## Brief:
The entire listing below is to be reproduced exactly.

■ ■ ■ ■

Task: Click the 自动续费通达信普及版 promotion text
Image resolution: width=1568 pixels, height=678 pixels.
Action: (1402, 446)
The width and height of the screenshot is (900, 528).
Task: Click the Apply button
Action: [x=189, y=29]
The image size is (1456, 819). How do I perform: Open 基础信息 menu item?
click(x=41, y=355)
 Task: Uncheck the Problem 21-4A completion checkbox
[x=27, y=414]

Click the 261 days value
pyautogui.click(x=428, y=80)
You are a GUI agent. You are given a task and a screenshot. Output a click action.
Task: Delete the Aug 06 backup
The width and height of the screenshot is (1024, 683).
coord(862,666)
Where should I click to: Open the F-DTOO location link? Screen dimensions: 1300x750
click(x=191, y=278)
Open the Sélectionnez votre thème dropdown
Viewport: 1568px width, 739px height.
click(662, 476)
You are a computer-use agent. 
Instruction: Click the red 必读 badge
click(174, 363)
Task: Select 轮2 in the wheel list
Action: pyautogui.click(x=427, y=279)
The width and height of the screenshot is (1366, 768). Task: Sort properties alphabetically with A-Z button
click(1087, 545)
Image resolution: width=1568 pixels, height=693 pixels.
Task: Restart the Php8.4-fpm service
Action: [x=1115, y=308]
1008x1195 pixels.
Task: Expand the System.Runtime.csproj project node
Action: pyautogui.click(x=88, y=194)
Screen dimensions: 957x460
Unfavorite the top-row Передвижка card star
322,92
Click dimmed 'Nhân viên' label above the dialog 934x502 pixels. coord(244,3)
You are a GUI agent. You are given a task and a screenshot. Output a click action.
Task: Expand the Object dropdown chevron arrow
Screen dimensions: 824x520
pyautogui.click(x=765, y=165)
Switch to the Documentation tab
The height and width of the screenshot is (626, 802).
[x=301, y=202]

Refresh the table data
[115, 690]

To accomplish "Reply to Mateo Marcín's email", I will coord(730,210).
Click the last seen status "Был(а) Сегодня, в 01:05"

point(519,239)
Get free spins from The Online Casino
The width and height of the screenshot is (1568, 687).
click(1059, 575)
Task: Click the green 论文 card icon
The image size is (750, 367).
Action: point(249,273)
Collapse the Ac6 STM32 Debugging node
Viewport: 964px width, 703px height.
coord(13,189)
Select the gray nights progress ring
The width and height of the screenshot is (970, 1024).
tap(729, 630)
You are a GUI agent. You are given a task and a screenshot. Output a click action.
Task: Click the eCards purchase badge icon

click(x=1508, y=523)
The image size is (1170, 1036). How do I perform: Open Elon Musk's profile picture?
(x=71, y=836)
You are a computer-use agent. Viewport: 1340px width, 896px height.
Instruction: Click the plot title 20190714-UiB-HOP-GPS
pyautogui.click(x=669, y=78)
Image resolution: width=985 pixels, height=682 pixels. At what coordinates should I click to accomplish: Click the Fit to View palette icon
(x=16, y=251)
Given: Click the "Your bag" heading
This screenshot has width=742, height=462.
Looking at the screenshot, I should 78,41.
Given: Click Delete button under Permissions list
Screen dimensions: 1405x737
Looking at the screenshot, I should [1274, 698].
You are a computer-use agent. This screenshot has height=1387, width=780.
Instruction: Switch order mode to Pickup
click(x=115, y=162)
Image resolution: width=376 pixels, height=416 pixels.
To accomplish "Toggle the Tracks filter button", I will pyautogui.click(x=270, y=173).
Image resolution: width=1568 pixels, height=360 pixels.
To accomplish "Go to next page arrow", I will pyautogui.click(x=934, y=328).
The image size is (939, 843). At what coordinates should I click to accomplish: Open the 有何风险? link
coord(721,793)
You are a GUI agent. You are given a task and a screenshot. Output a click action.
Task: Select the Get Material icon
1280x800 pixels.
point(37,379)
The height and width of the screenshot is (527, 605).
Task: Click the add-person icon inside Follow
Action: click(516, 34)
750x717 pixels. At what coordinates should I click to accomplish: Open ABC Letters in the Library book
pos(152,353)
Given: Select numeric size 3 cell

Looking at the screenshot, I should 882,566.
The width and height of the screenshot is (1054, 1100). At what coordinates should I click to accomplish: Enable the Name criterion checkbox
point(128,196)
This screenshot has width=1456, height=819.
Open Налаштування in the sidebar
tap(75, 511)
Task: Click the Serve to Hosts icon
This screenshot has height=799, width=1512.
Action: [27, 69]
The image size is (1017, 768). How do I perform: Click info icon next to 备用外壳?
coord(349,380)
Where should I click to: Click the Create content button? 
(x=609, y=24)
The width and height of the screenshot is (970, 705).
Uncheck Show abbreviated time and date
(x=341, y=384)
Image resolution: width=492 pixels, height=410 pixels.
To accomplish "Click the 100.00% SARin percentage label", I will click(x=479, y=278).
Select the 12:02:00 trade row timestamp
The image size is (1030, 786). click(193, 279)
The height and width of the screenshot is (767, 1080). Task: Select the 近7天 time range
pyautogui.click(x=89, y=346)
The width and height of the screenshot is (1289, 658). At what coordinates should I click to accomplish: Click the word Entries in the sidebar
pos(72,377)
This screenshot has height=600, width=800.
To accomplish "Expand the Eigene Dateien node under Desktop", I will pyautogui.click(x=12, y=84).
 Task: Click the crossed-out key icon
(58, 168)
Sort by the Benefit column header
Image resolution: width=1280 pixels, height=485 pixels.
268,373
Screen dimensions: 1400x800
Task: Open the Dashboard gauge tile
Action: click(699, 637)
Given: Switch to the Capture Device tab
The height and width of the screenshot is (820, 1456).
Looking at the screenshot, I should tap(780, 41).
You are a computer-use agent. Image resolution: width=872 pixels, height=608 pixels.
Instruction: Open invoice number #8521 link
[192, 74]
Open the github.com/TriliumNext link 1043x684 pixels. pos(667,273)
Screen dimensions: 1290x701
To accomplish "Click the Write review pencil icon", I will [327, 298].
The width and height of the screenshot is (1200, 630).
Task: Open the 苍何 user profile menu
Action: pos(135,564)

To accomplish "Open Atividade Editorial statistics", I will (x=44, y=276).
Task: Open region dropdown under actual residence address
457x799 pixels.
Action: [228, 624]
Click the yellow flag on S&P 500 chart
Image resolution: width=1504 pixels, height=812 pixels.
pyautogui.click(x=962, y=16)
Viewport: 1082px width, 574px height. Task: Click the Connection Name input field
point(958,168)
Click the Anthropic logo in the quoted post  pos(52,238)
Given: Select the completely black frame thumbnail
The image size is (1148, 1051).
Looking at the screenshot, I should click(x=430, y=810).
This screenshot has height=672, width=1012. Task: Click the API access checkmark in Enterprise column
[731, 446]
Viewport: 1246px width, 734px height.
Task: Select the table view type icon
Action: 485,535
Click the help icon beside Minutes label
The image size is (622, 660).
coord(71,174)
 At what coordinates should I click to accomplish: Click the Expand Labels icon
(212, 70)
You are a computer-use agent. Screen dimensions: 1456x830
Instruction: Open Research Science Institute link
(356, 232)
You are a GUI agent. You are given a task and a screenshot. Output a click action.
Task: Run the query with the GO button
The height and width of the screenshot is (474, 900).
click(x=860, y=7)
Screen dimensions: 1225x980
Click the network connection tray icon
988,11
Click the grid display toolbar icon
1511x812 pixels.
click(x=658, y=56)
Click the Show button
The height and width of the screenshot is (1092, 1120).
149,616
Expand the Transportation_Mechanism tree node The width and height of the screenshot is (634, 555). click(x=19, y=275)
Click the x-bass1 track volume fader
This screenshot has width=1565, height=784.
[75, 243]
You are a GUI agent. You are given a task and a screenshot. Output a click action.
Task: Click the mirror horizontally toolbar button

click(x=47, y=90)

■ ■ ■ ■

## Answer space:
Task: Click the 自动续费通达信普及版 promotion text
Image resolution: width=1568 pixels, height=678 pixels.
Action: (1402, 446)
The width and height of the screenshot is (900, 528).
Task: Click the Apply button
Action: [x=189, y=29]
The image size is (1456, 819). How do I perform: Open 基础信息 menu item?
click(x=41, y=355)
 Task: Uncheck the Problem 21-4A completion checkbox
[x=27, y=414]

Click the 261 days value
pyautogui.click(x=428, y=80)
You are a GUI agent. You are given a task and a screenshot. Output a click action.
Task: Delete the Aug 06 backup
The width and height of the screenshot is (1024, 683).
coord(862,666)
Where should I click to: Open the F-DTOO location link? Screen dimensions: 1300x750
click(x=191, y=278)
Open the Sélectionnez votre thème dropdown
Viewport: 1568px width, 739px height.
click(662, 476)
You are a computer-use agent. 
Instruction: Click the red 必读 badge
click(174, 363)
Task: Select 轮2 in the wheel list
Action: pyautogui.click(x=427, y=279)
The width and height of the screenshot is (1366, 768). Task: Sort properties alphabetically with A-Z button
click(1087, 545)
Image resolution: width=1568 pixels, height=693 pixels.
Task: Restart the Php8.4-fpm service
Action: [x=1115, y=308]
1008x1195 pixels.
Task: Expand the System.Runtime.csproj project node
Action: pyautogui.click(x=88, y=194)
Screen dimensions: 957x460
Unfavorite the top-row Передвижка card star
322,92
Click dimmed 'Nhân viên' label above the dialog 934x502 pixels. coord(244,3)
You are a GUI agent. You are given a task and a screenshot. Output a click action.
Task: Expand the Object dropdown chevron arrow
Screen dimensions: 824x520
pyautogui.click(x=765, y=165)
Switch to the Documentation tab
The height and width of the screenshot is (626, 802).
[x=301, y=202]

Refresh the table data
[115, 690]

To accomplish "Reply to Mateo Marcín's email", I will coord(730,210).
Click the last seen status "Был(а) Сегодня, в 01:05"

point(519,239)
Get free spins from The Online Casino
The width and height of the screenshot is (1568, 687).
click(1059, 575)
Task: Click the green 论文 card icon
The image size is (750, 367).
Action: point(249,273)
Collapse the Ac6 STM32 Debugging node
Viewport: 964px width, 703px height.
coord(13,189)
Select the gray nights progress ring
The width and height of the screenshot is (970, 1024).
tap(729, 630)
You are a GUI agent. You are given a task and a screenshot. Output a click action.
Task: Click the eCards purchase badge icon

click(x=1508, y=523)
The image size is (1170, 1036). How do I perform: Open Elon Musk's profile picture?
(x=71, y=836)
You are a computer-use agent. Viewport: 1340px width, 896px height.
Instruction: Click the plot title 20190714-UiB-HOP-GPS
pyautogui.click(x=669, y=78)
Image resolution: width=985 pixels, height=682 pixels. At what coordinates should I click to accomplish: Click the Fit to View palette icon
(x=16, y=251)
Given: Click the "Your bag" heading
This screenshot has width=742, height=462.
Looking at the screenshot, I should 78,41.
Given: Click Delete button under Permissions list
Screen dimensions: 1405x737
Looking at the screenshot, I should [1274, 698].
You are a computer-use agent. This screenshot has height=1387, width=780.
Instruction: Switch order mode to Pickup
click(x=115, y=162)
Image resolution: width=376 pixels, height=416 pixels.
To accomplish "Toggle the Tracks filter button", I will pyautogui.click(x=270, y=173).
Image resolution: width=1568 pixels, height=360 pixels.
To accomplish "Go to next page arrow", I will pyautogui.click(x=934, y=328).
The image size is (939, 843). At what coordinates should I click to accomplish: Open the 有何风险? link
coord(721,793)
You are a GUI agent. You are given a task and a screenshot. Output a click action.
Task: Select the Get Material icon
1280x800 pixels.
point(37,379)
The height and width of the screenshot is (527, 605).
Task: Click the add-person icon inside Follow
Action: click(516, 34)
750x717 pixels. At what coordinates should I click to accomplish: Open ABC Letters in the Library book
pos(152,353)
Given: Select numeric size 3 cell

Looking at the screenshot, I should 882,566.
The width and height of the screenshot is (1054, 1100). At what coordinates should I click to accomplish: Enable the Name criterion checkbox
point(128,196)
This screenshot has width=1456, height=819.
Open Налаштування in the sidebar
tap(75, 511)
Task: Click the Serve to Hosts icon
This screenshot has height=799, width=1512.
Action: [27, 69]
The image size is (1017, 768). How do I perform: Click info icon next to 备用外壳?
coord(349,380)
Where should I click to: Click the Create content button? 
(x=609, y=24)
The width and height of the screenshot is (970, 705).
Uncheck Show abbreviated time and date
(x=341, y=384)
Image resolution: width=492 pixels, height=410 pixels.
To accomplish "Click the 100.00% SARin percentage label", I will click(x=479, y=278).
Select the 12:02:00 trade row timestamp
The image size is (1030, 786). click(193, 279)
The height and width of the screenshot is (767, 1080). Task: Select the 近7天 time range
pyautogui.click(x=89, y=346)
The width and height of the screenshot is (1289, 658). At what coordinates should I click to accomplish: Click the word Entries in the sidebar
pos(72,377)
This screenshot has height=600, width=800.
To accomplish "Expand the Eigene Dateien node under Desktop", I will pyautogui.click(x=12, y=84).
 Task: Click the crossed-out key icon
(58, 168)
Sort by the Benefit column header
Image resolution: width=1280 pixels, height=485 pixels.
268,373
Screen dimensions: 1400x800
Task: Open the Dashboard gauge tile
Action: click(699, 637)
Given: Switch to the Capture Device tab
The height and width of the screenshot is (820, 1456).
Looking at the screenshot, I should tap(780, 41).
You are a computer-use agent. Image resolution: width=872 pixels, height=608 pixels.
Instruction: Open invoice number #8521 link
[192, 74]
Open the github.com/TriliumNext link 1043x684 pixels. pos(667,273)
Screen dimensions: 1290x701
To accomplish "Click the Write review pencil icon", I will [327, 298].
The width and height of the screenshot is (1200, 630).
Task: Open the 苍何 user profile menu
Action: pos(135,564)

To accomplish "Open Atividade Editorial statistics", I will (x=44, y=276).
Task: Open region dropdown under actual residence address
457x799 pixels.
Action: [228, 624]
Click the yellow flag on S&P 500 chart
Image resolution: width=1504 pixels, height=812 pixels.
pyautogui.click(x=962, y=16)
Viewport: 1082px width, 574px height. Task: Click the Connection Name input field
point(958,168)
Click the Anthropic logo in the quoted post  pos(52,238)
Given: Select the completely black frame thumbnail
The image size is (1148, 1051).
Looking at the screenshot, I should click(x=430, y=810).
This screenshot has height=672, width=1012. Task: Click the API access checkmark in Enterprise column
[731, 446]
Viewport: 1246px width, 734px height.
Task: Select the table view type icon
Action: 485,535
Click the help icon beside Minutes label
The image size is (622, 660).
coord(71,174)
 At what coordinates should I click to accomplish: Click the Expand Labels icon
(212, 70)
You are a computer-use agent. Screen dimensions: 1456x830
Instruction: Open Research Science Institute link
(356, 232)
You are a GUI agent. You are given a task and a screenshot. Output a click action.
Task: Run the query with the GO button
The height and width of the screenshot is (474, 900).
click(x=860, y=7)
Screen dimensions: 1225x980
Click the network connection tray icon
988,11
Click the grid display toolbar icon
1511x812 pixels.
click(x=658, y=56)
Click the Show button
The height and width of the screenshot is (1092, 1120).
149,616
Expand the Transportation_Mechanism tree node The width and height of the screenshot is (634, 555). click(x=19, y=275)
Click the x-bass1 track volume fader
This screenshot has width=1565, height=784.
[75, 243]
You are a GUI agent. You are given a task and a screenshot. Output a click action.
Task: Click the mirror horizontally toolbar button

click(x=47, y=90)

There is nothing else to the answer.